First, I looked at the equation: $x^2 + 4x = -5$.

My first thought is always to try to factor it. If I move the -5 over, it becomes $x^2 + 4x + 5 = 0$. I tried to think of two numbers that multiply to 5 and add up to 4, but I couldn't find any. So, factoring isn't the easiest way here.
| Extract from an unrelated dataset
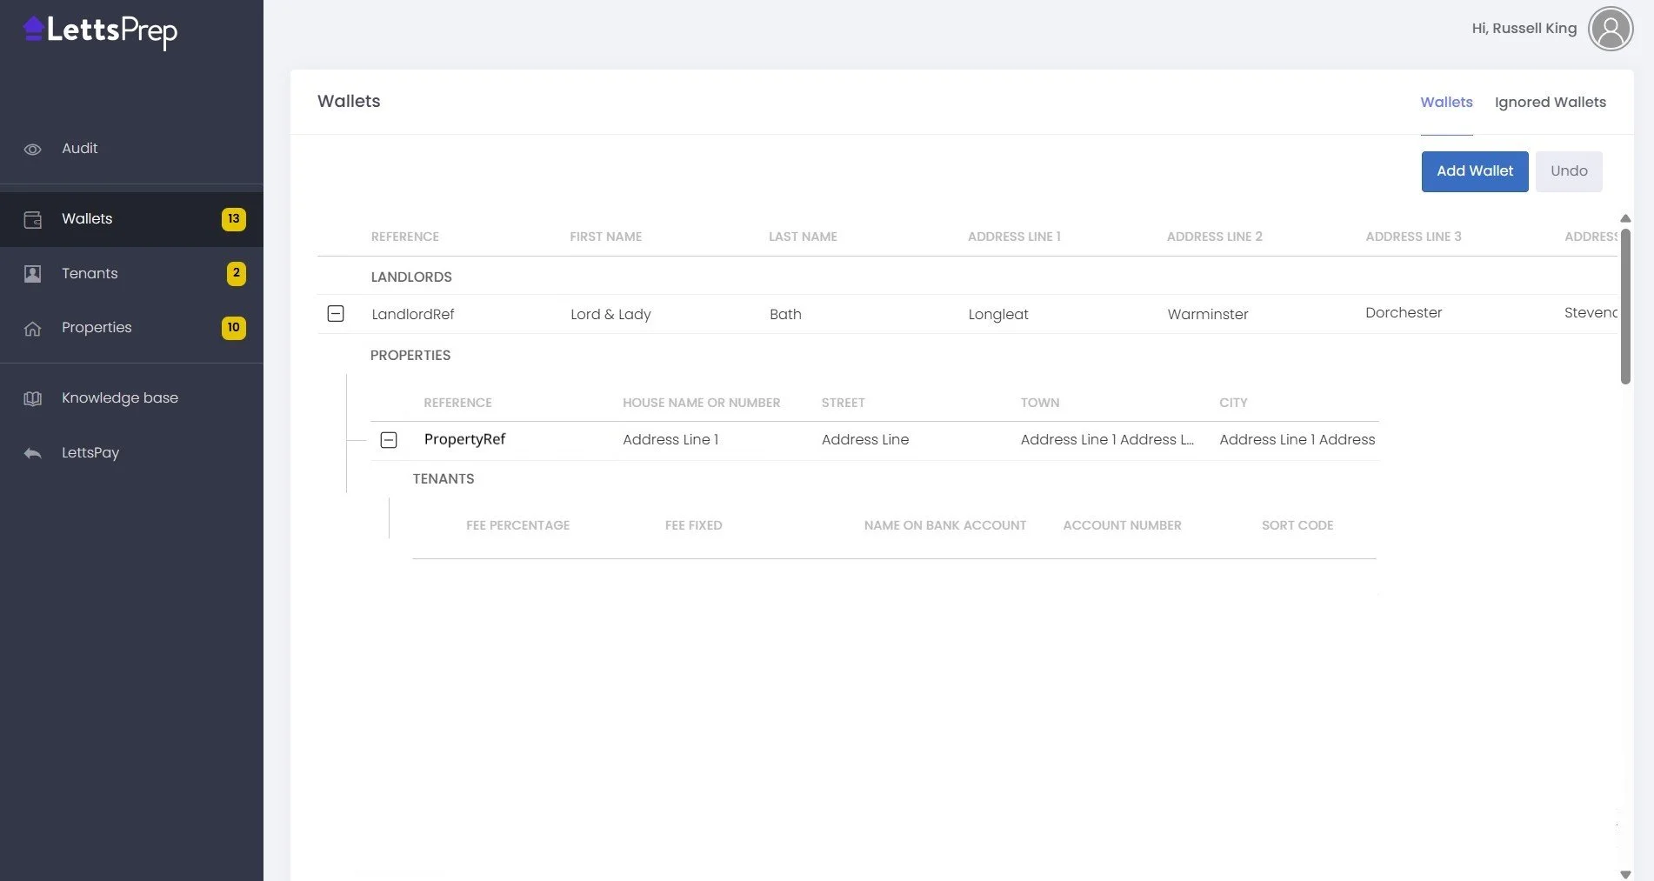Click the greeting text Hi, Russell King

click(x=1524, y=28)
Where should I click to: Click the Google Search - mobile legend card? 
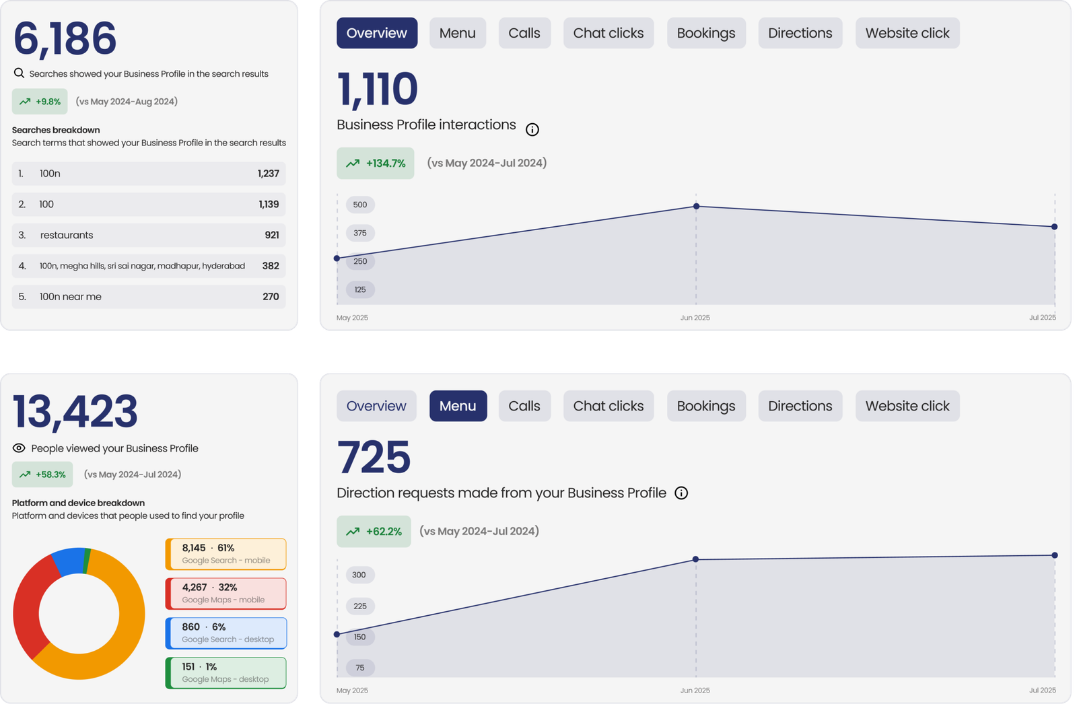[x=225, y=554]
Then, I remembered a cool method called "completing the square." I like it because it helps me see exactly what's happening with the numbers.

Here's how I'd do it:
1. I have $x^2 + 4x = -5$.
2. I want to make the left side a perfect square, like $(something)^2$. To do this, I look at the number in front of the 'x' (which is 4).
3. I take half of that number (half of 4 is 2).
4. Then I square that result (2 squared is 4).
5. Now, I add that 4 to *both sides* of the equation to keep it balanced:
$x^2 + 4x + 4 = -5 + 4$
6. The left side now fits the pattern of a perfect square, so I can write it as $(x+2)^2$.
7. The right side simplifies to $-1$.
So, I get $(x+2)^2 = -1$.

Now, for the reason why this method is great for *this* problem:
When you square any regular number (a real number), the answer is always positive or zero. Like $3^2 = 9$, and $(-5)^2 = 25$. Even $0^2 = 0$. You can never square a real number and get a negative answer.

Since I ended up with $(x+2)^2 = -1$, it tells me right away that there's no real number for 'x' that would make this true! This method clearly shows that there are no real solutions. It's a neat way to check without needing to use a big formula or anything complicated.